Ifn γ pe cy7 4s b3

Cryopreserved PBMCs from IRB consented blood donors were thawed at 37°C, washed twice with complete RPMI media [cRPMI; RPMI 1640 medium (Cellgro) supplemented with 5mM HEPES, 2mM Glutamax (Invitrogen), 50 μg/mL Penicillin (Invitrogen), 50 μg/mL Streptomycin (Invitrogen), 50 M 2-mercaptoethanol (Sigma-Aldrich), and 10% FBS (Atlanta Biologicals)], and plated at 2.5×10⁵ cells per well in cRPMI. Cells were activated with soluble anti-CD3 (2 μg/mL) and soluble anti-CD28 (1 μg/mL), and treated with IL-12 (1 ng/mL) and/or IL-18 (10 ng/mL) (R&D Systems) for 72h as described previously^{1 (link)}. GolgiStop (4 μL/6 mL culture; BD Biosciences) was added four hours prior to staining for flow cytometric analysis.
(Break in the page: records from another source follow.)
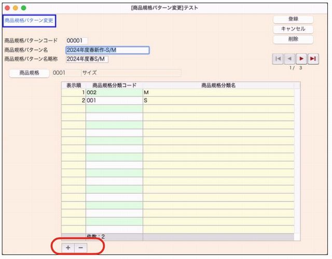This screenshot has width=332, height=259.
Task: Go to the previous record arrow
Action: pyautogui.click(x=291, y=59)
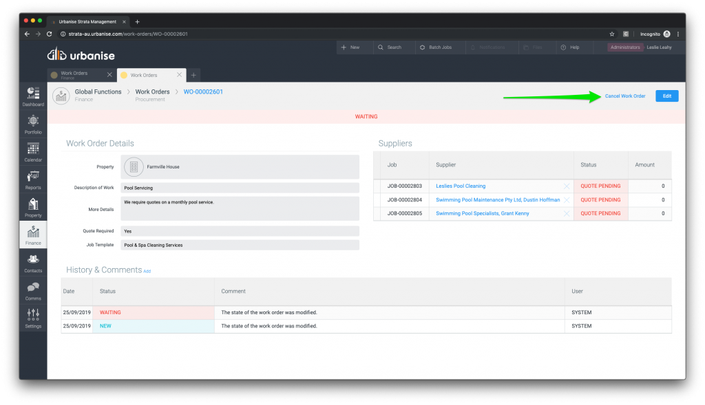Image resolution: width=705 pixels, height=405 pixels.
Task: Open Settings in the sidebar
Action: click(x=33, y=318)
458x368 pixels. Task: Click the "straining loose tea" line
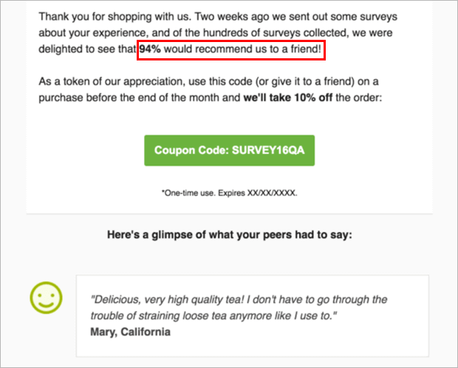click(213, 316)
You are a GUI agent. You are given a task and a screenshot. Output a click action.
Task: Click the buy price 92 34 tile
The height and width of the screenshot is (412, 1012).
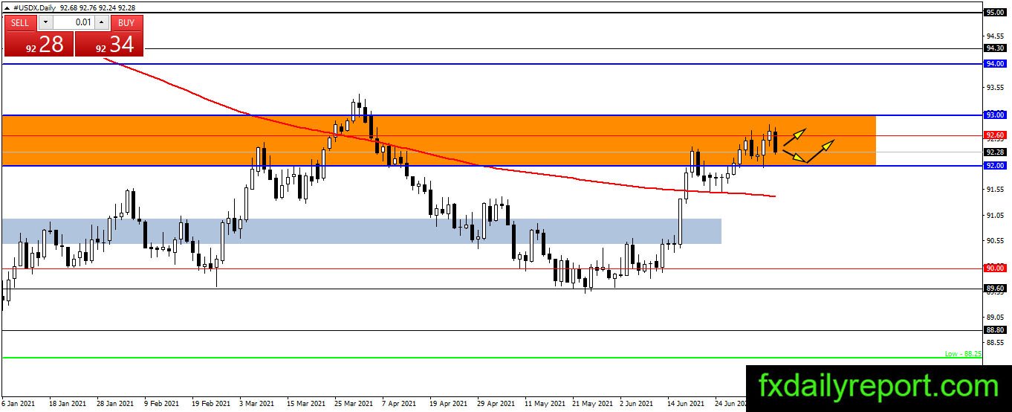108,45
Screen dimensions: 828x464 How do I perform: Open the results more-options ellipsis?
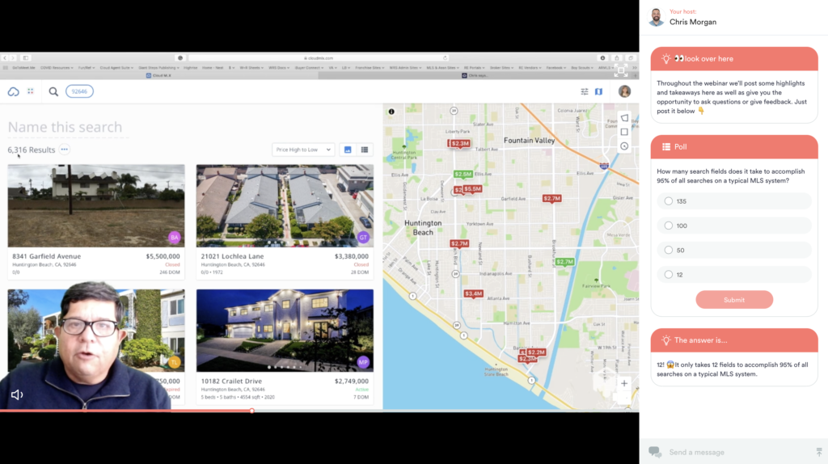pyautogui.click(x=65, y=150)
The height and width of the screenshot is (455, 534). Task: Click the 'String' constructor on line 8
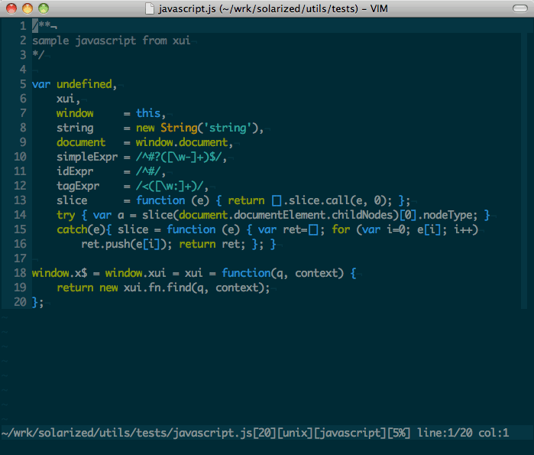coord(179,128)
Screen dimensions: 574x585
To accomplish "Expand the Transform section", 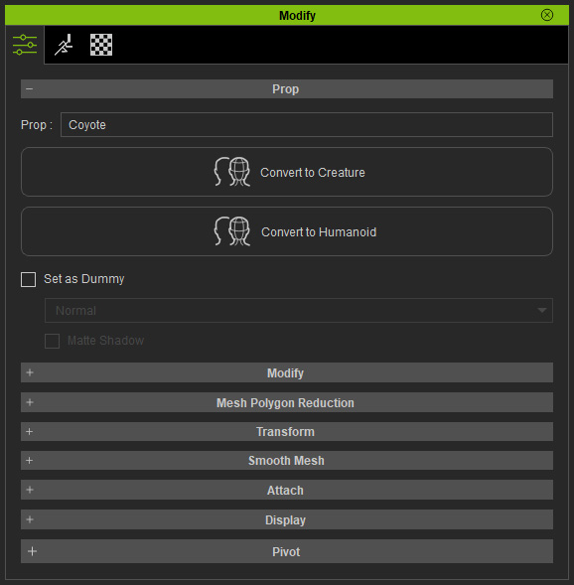I will (x=287, y=432).
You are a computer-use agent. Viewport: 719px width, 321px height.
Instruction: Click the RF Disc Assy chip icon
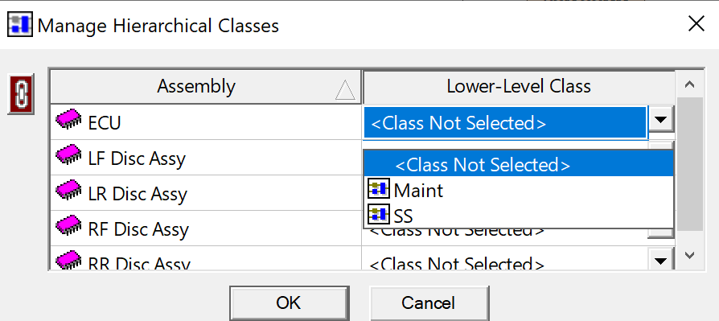pyautogui.click(x=69, y=227)
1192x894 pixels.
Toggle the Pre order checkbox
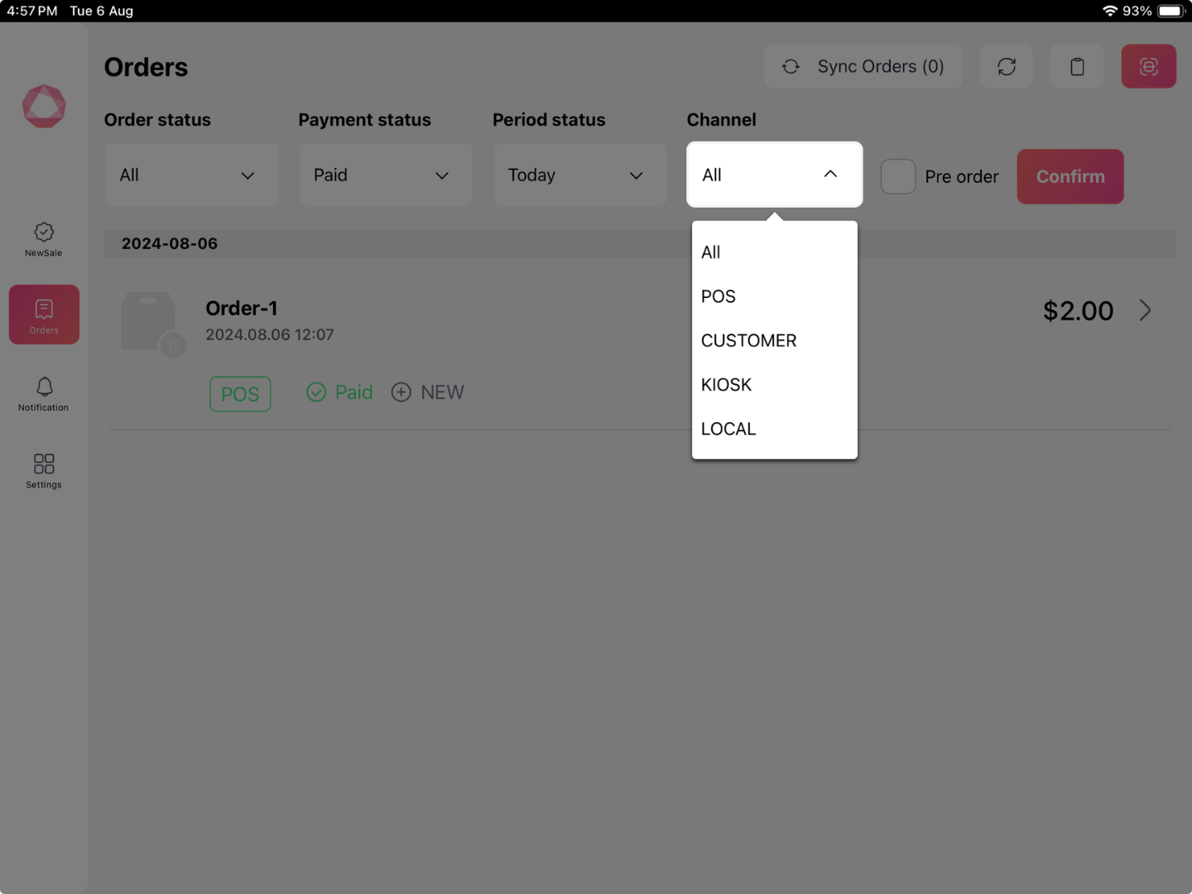(898, 176)
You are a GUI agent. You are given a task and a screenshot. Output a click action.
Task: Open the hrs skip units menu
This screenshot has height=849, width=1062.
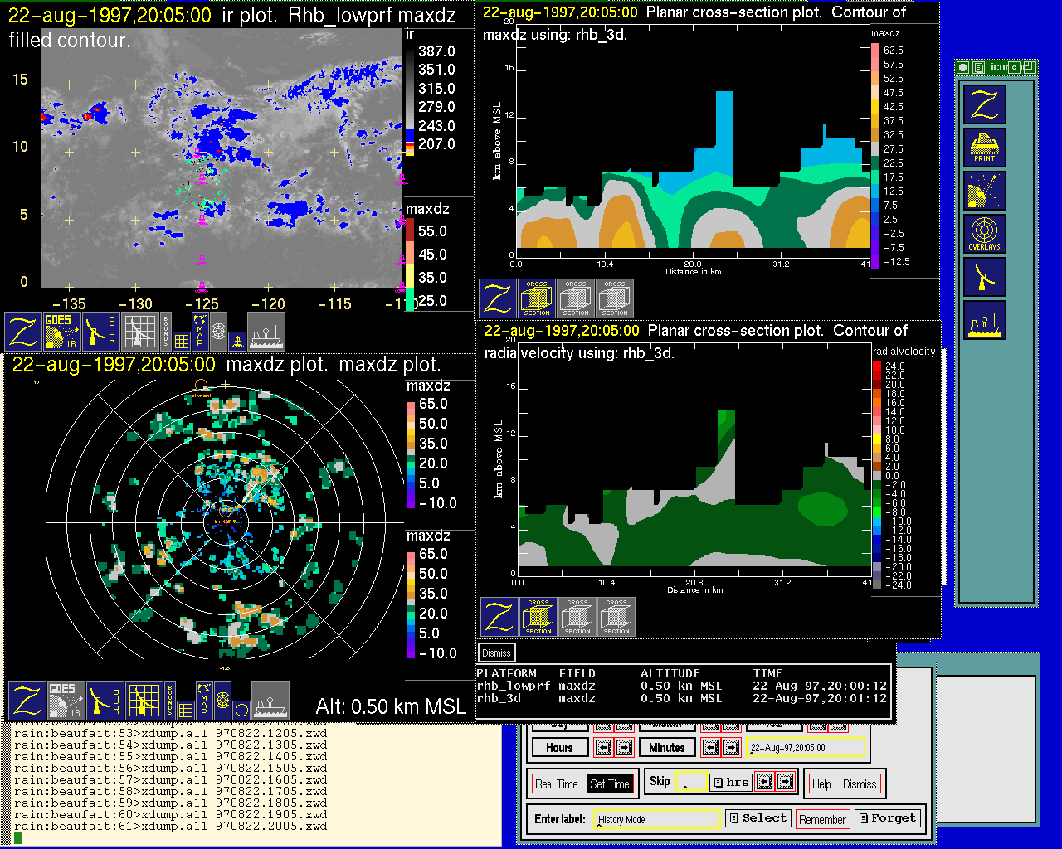tap(730, 782)
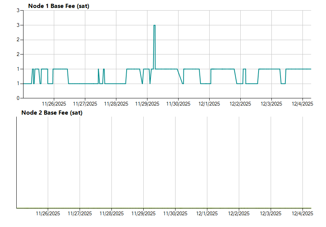
Task: Click 12/3/2025 on Node 2 x-axis
Action: coord(271,213)
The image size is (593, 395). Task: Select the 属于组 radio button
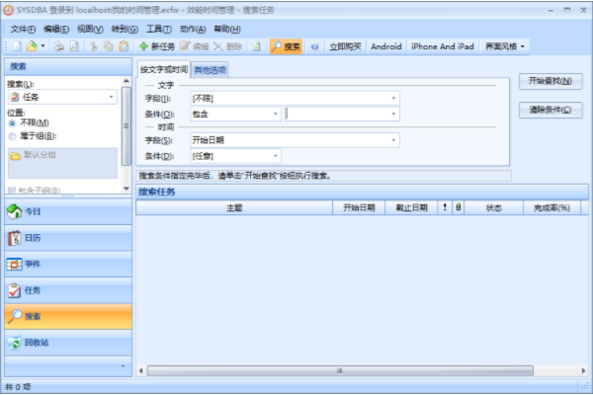(x=11, y=136)
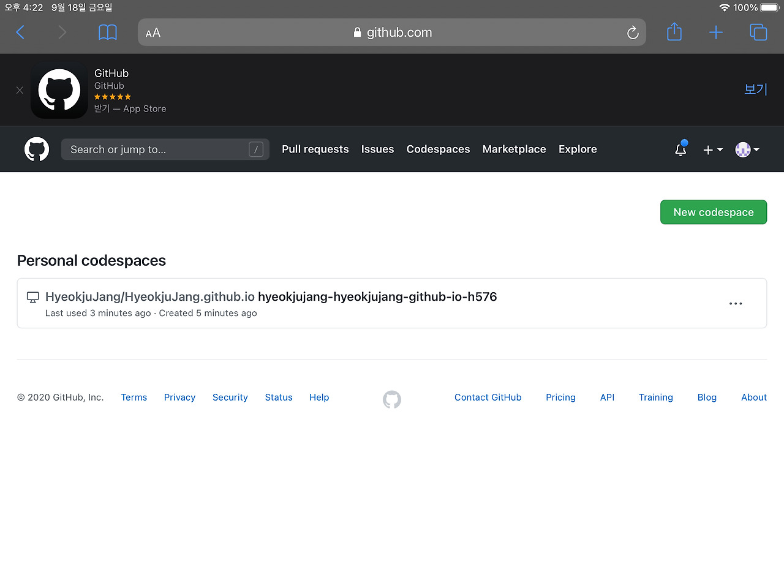Image resolution: width=784 pixels, height=588 pixels.
Task: Click the battery indicator in status bar
Action: [x=762, y=7]
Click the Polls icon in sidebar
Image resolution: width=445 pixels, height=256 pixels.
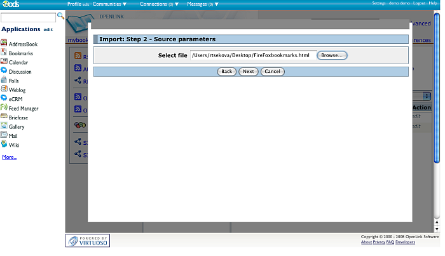click(4, 81)
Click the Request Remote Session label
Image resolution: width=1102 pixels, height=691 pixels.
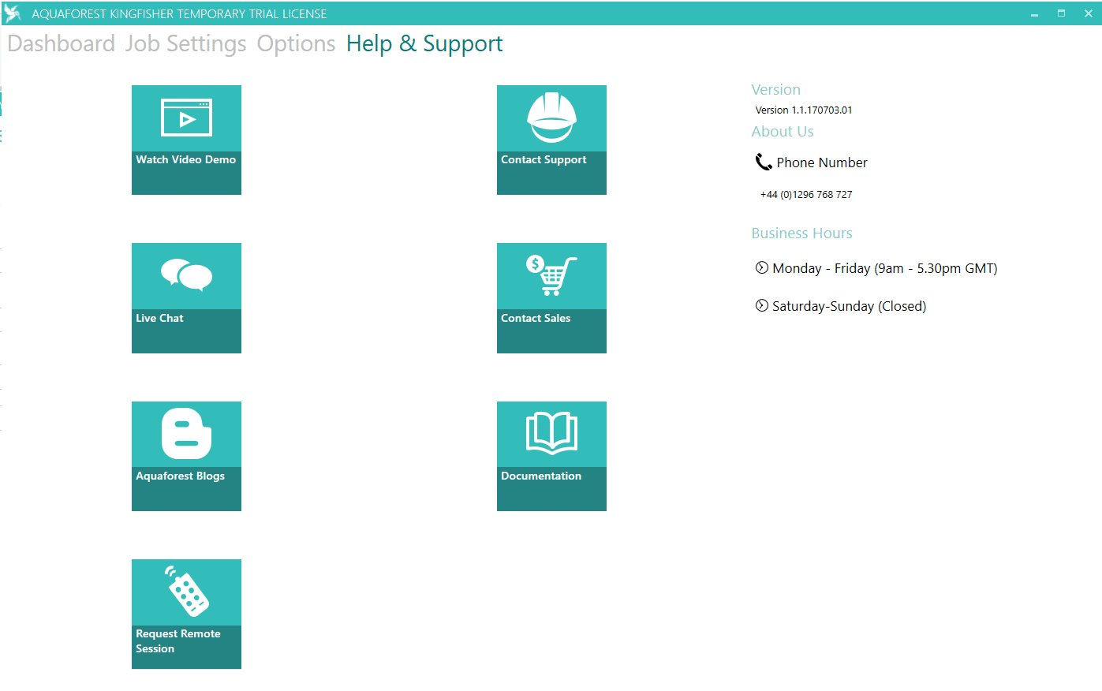[178, 641]
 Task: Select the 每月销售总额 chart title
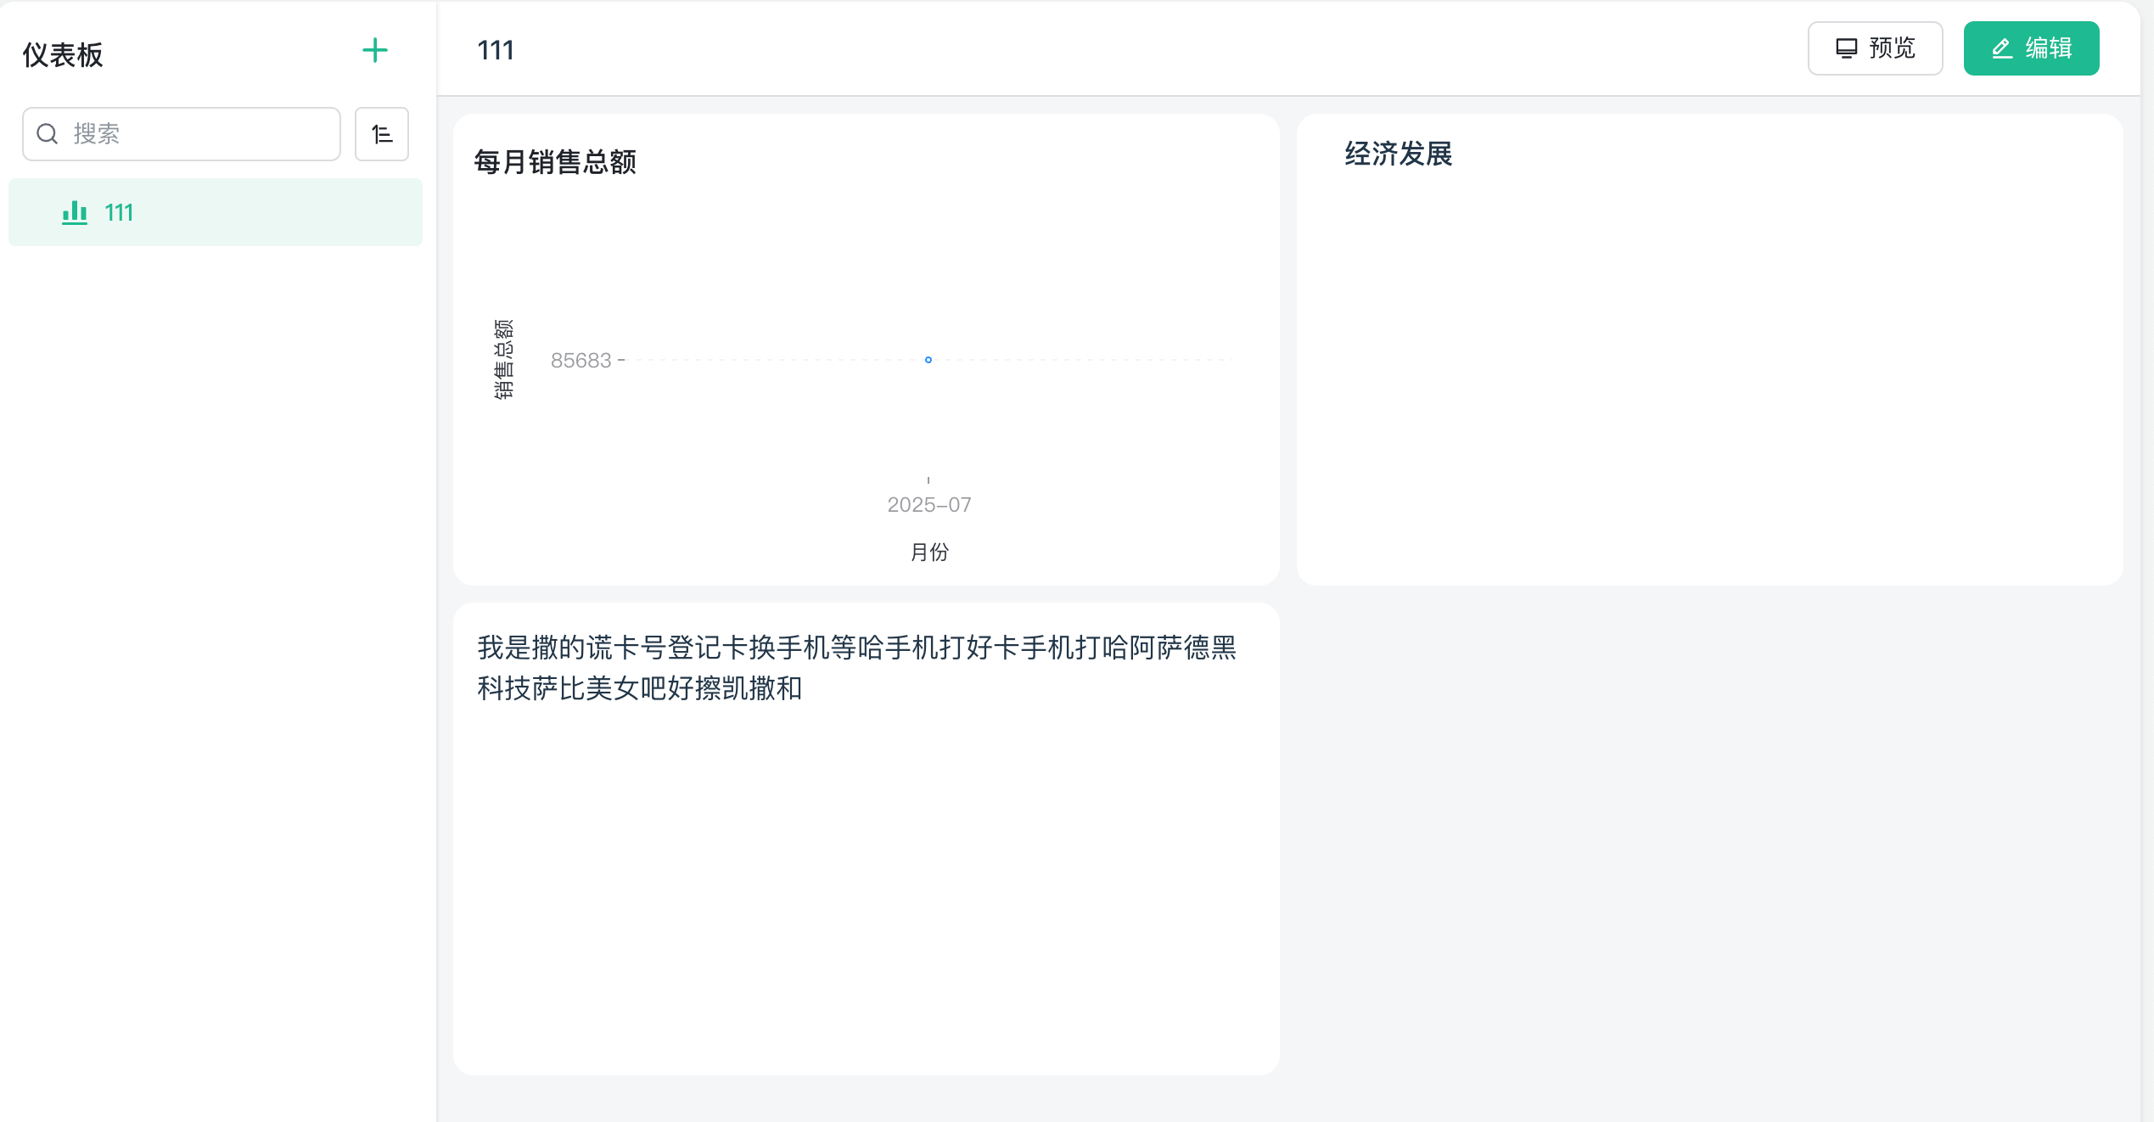pos(555,161)
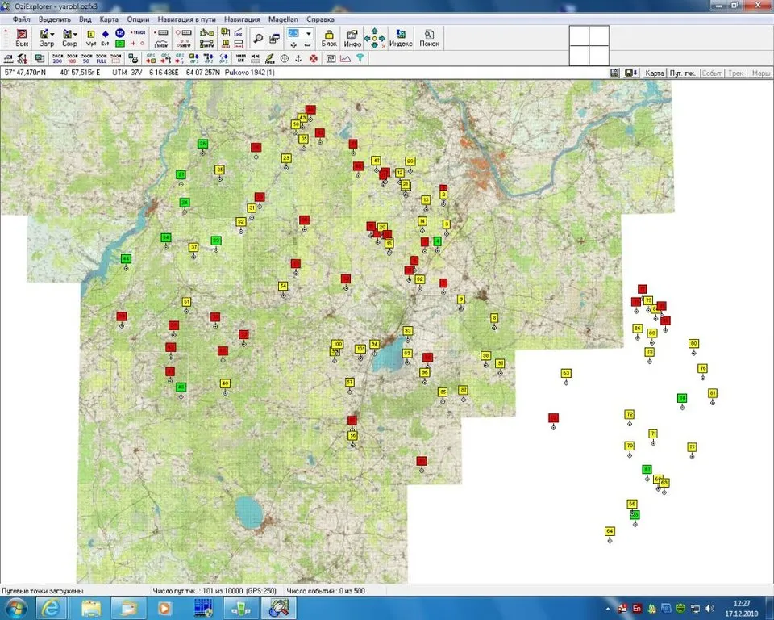Toggle the Пут. тчк. waypoints panel button
The width and height of the screenshot is (774, 620).
click(683, 73)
Cells were first stained for the following surface markers: CD4–Pacific Blue (RPA-T4; eBioscience), TIGIT–APC or –PerCP-eFluor710 (MBSA43; eBioscience), CD226–PE (11A8; BD Biosciences), CD8–APC-Cy7 (SK1; BD Biosciences), and CD25–APC or –AlexaFluor (AF)-488 (BC96; BioLegend). For intracellular staining, cells were fixed, permeabilized, and stained for IFN-γ–PE-Cy7 (4S.B3; BioLegend), Helios–PE, –Pacific Blue, or –AF647 (22F6; BioLegend), and FOXP3–AF488 or –PE (206D; BioLegend) using the FOXP3 Fix/Perm staining kit (BioLegend) according to manufacturer’s protocol. Samples were collected on a BD LSRFortessa and analyzed using FlowJo software.